Aim of the task: Given the records below, pull every line with the word "Windows" into the answer.

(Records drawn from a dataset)

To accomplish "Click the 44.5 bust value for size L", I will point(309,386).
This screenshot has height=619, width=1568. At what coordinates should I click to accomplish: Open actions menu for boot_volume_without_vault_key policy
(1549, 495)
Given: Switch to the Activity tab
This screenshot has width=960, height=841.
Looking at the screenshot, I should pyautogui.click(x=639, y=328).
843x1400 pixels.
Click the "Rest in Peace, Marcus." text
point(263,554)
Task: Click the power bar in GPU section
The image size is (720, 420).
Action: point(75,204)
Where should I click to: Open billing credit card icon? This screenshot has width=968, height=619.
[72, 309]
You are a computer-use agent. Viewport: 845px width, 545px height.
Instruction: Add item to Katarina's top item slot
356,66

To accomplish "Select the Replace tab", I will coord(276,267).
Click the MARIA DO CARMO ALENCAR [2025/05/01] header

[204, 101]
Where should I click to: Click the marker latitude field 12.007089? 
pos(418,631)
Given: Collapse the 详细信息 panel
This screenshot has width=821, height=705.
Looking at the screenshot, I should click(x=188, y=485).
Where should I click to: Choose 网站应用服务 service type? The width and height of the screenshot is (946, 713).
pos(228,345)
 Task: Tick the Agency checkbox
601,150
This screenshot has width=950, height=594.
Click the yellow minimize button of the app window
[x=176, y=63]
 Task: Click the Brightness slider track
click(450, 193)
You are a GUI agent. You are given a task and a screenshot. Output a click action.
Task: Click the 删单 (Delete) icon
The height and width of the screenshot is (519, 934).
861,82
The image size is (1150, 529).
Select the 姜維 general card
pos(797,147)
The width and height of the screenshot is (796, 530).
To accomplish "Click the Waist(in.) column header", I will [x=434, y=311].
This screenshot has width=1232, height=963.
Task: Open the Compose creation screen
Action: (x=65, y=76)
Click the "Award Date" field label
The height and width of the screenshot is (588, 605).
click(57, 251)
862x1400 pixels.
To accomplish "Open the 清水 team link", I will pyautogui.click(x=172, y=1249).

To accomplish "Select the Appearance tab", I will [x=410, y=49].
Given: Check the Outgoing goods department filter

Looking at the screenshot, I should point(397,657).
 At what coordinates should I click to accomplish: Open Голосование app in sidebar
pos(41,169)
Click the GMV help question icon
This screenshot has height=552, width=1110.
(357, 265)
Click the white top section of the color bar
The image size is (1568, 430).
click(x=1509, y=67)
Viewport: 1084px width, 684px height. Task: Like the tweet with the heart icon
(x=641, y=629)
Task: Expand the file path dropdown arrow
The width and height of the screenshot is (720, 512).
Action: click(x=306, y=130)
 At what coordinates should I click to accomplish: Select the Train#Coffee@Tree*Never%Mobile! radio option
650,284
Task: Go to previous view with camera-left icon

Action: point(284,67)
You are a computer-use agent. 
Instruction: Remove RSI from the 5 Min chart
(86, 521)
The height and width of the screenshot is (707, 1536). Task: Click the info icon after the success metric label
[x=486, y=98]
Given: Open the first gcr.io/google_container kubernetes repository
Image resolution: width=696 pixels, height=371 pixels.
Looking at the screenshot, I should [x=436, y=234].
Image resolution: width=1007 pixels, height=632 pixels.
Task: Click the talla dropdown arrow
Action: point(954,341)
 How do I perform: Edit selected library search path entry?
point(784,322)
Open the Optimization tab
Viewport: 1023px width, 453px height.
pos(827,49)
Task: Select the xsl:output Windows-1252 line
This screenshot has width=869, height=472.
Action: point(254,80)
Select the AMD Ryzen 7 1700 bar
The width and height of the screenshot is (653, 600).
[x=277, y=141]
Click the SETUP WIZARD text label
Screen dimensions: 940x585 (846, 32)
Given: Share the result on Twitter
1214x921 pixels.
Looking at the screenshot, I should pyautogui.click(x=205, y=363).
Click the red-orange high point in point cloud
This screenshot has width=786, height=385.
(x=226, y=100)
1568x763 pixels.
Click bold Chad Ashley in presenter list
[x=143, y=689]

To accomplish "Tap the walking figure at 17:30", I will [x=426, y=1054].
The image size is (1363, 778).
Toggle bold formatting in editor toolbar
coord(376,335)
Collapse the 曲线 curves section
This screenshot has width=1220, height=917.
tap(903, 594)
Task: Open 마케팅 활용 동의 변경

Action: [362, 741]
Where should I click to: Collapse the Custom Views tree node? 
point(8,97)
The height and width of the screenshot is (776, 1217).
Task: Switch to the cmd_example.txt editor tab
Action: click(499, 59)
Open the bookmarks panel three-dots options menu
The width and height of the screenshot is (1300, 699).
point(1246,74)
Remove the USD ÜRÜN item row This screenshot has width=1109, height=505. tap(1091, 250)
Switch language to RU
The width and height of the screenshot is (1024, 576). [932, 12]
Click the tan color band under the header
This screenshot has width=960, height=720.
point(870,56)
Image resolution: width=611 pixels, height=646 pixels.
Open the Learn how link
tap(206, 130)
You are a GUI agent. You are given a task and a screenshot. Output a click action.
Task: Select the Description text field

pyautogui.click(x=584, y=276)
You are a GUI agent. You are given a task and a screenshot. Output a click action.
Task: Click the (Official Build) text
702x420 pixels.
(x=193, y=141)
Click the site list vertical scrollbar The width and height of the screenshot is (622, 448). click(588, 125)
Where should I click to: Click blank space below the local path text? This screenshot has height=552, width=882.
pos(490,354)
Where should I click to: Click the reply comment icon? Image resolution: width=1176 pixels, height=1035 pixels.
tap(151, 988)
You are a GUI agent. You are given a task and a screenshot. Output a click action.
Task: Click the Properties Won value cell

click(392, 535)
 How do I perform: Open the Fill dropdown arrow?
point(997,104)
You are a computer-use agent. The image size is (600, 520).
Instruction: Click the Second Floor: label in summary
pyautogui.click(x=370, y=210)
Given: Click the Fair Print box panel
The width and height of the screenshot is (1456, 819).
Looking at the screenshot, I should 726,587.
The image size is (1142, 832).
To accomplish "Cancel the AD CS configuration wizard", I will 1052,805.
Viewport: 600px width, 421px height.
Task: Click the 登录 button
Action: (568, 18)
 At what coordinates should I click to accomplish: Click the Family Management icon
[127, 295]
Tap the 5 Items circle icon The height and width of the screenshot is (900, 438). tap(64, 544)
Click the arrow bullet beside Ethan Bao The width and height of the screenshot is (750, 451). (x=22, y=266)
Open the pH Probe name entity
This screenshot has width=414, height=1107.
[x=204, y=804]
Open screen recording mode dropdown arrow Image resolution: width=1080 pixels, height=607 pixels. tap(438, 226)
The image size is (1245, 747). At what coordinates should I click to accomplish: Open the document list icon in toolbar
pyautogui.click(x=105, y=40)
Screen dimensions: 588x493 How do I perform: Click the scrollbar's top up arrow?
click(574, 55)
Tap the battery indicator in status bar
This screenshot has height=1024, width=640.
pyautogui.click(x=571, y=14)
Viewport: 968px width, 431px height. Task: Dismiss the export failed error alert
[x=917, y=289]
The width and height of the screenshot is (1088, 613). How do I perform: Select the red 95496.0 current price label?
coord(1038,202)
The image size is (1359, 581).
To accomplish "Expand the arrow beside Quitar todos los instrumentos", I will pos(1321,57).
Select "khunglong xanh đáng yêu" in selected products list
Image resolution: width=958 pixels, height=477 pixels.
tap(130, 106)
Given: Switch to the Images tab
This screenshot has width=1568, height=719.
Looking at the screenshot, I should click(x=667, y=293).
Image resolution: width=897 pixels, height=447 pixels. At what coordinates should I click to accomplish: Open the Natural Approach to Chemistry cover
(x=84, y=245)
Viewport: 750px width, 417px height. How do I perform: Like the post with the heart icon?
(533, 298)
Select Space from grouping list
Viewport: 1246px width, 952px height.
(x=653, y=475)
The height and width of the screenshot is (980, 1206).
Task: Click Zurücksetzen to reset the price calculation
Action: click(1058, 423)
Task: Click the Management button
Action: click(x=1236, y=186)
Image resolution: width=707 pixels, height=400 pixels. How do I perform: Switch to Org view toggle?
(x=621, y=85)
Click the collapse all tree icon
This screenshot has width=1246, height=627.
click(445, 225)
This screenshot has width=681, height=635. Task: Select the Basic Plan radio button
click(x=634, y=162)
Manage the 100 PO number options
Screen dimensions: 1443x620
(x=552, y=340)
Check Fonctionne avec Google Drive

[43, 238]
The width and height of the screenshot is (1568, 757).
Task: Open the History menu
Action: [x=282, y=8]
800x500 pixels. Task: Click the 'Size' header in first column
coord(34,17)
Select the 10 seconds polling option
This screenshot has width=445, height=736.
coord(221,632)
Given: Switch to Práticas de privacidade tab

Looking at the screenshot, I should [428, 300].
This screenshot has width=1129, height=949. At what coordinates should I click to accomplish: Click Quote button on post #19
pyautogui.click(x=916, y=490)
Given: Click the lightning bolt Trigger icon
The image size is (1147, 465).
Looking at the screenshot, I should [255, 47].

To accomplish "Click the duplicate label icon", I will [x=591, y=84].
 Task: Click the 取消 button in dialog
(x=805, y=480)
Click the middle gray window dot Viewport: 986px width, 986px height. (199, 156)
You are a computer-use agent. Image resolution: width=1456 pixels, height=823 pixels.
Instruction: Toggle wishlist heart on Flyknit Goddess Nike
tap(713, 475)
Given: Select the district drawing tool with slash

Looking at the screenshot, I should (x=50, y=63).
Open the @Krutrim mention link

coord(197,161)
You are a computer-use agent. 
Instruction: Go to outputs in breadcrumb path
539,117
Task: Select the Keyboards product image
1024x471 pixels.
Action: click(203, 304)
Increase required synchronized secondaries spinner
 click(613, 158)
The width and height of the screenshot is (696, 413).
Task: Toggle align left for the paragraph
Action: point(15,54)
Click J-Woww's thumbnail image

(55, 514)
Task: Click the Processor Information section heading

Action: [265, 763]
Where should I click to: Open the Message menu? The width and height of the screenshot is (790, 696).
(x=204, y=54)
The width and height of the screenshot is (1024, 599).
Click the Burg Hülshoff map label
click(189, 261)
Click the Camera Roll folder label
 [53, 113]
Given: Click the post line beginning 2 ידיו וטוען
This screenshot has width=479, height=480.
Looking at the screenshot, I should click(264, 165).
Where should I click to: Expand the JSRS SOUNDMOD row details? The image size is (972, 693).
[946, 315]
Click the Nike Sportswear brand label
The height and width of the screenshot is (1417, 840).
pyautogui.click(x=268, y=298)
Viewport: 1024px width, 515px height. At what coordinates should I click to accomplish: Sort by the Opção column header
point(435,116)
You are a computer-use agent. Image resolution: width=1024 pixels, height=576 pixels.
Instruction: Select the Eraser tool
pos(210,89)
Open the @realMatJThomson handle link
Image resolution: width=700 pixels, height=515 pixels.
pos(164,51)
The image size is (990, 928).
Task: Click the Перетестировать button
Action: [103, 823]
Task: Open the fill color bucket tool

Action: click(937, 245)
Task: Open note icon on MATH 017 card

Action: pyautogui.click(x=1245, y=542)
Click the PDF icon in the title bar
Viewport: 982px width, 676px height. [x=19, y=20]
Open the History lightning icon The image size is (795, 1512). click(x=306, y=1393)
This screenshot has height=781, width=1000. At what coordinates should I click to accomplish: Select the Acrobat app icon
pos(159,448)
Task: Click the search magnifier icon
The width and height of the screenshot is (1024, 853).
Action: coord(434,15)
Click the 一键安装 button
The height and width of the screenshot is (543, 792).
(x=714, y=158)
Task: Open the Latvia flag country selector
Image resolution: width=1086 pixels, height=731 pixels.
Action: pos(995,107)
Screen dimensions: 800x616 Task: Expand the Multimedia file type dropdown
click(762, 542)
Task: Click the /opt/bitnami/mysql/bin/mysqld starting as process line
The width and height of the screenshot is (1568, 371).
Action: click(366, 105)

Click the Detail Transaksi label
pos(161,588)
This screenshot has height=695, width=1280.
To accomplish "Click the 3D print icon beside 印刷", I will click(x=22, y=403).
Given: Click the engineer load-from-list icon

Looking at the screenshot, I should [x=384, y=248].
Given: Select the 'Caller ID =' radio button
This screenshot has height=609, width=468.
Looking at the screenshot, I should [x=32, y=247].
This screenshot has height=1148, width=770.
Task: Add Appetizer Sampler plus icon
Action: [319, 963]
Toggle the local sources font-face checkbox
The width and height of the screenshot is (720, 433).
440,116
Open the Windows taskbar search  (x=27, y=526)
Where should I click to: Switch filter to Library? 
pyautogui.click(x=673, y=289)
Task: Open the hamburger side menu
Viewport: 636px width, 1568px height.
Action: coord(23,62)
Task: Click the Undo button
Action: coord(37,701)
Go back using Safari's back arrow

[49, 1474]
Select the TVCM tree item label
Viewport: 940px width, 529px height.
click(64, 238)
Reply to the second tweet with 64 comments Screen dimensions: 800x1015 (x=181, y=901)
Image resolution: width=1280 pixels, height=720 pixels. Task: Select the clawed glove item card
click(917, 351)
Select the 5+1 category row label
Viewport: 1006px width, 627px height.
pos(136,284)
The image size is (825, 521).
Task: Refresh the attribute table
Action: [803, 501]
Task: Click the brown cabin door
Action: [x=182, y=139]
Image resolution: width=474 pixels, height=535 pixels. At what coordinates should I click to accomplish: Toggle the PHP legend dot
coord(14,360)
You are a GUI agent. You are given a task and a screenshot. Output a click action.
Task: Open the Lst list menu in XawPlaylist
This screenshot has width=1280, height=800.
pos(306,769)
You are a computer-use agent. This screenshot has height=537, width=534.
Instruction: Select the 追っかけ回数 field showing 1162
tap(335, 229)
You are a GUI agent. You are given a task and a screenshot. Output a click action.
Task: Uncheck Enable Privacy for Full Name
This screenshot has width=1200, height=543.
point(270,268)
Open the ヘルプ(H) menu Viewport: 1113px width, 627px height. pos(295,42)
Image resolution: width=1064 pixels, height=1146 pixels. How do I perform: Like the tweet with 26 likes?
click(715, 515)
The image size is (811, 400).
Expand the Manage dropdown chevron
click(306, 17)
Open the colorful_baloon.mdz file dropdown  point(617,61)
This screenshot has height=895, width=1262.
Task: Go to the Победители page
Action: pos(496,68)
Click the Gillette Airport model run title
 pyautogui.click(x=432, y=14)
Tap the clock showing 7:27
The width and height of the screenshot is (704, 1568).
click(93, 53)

Result:
Task: Select the xsl:output Windows-1252 line
Open the Windows taskbar search  (x=27, y=526)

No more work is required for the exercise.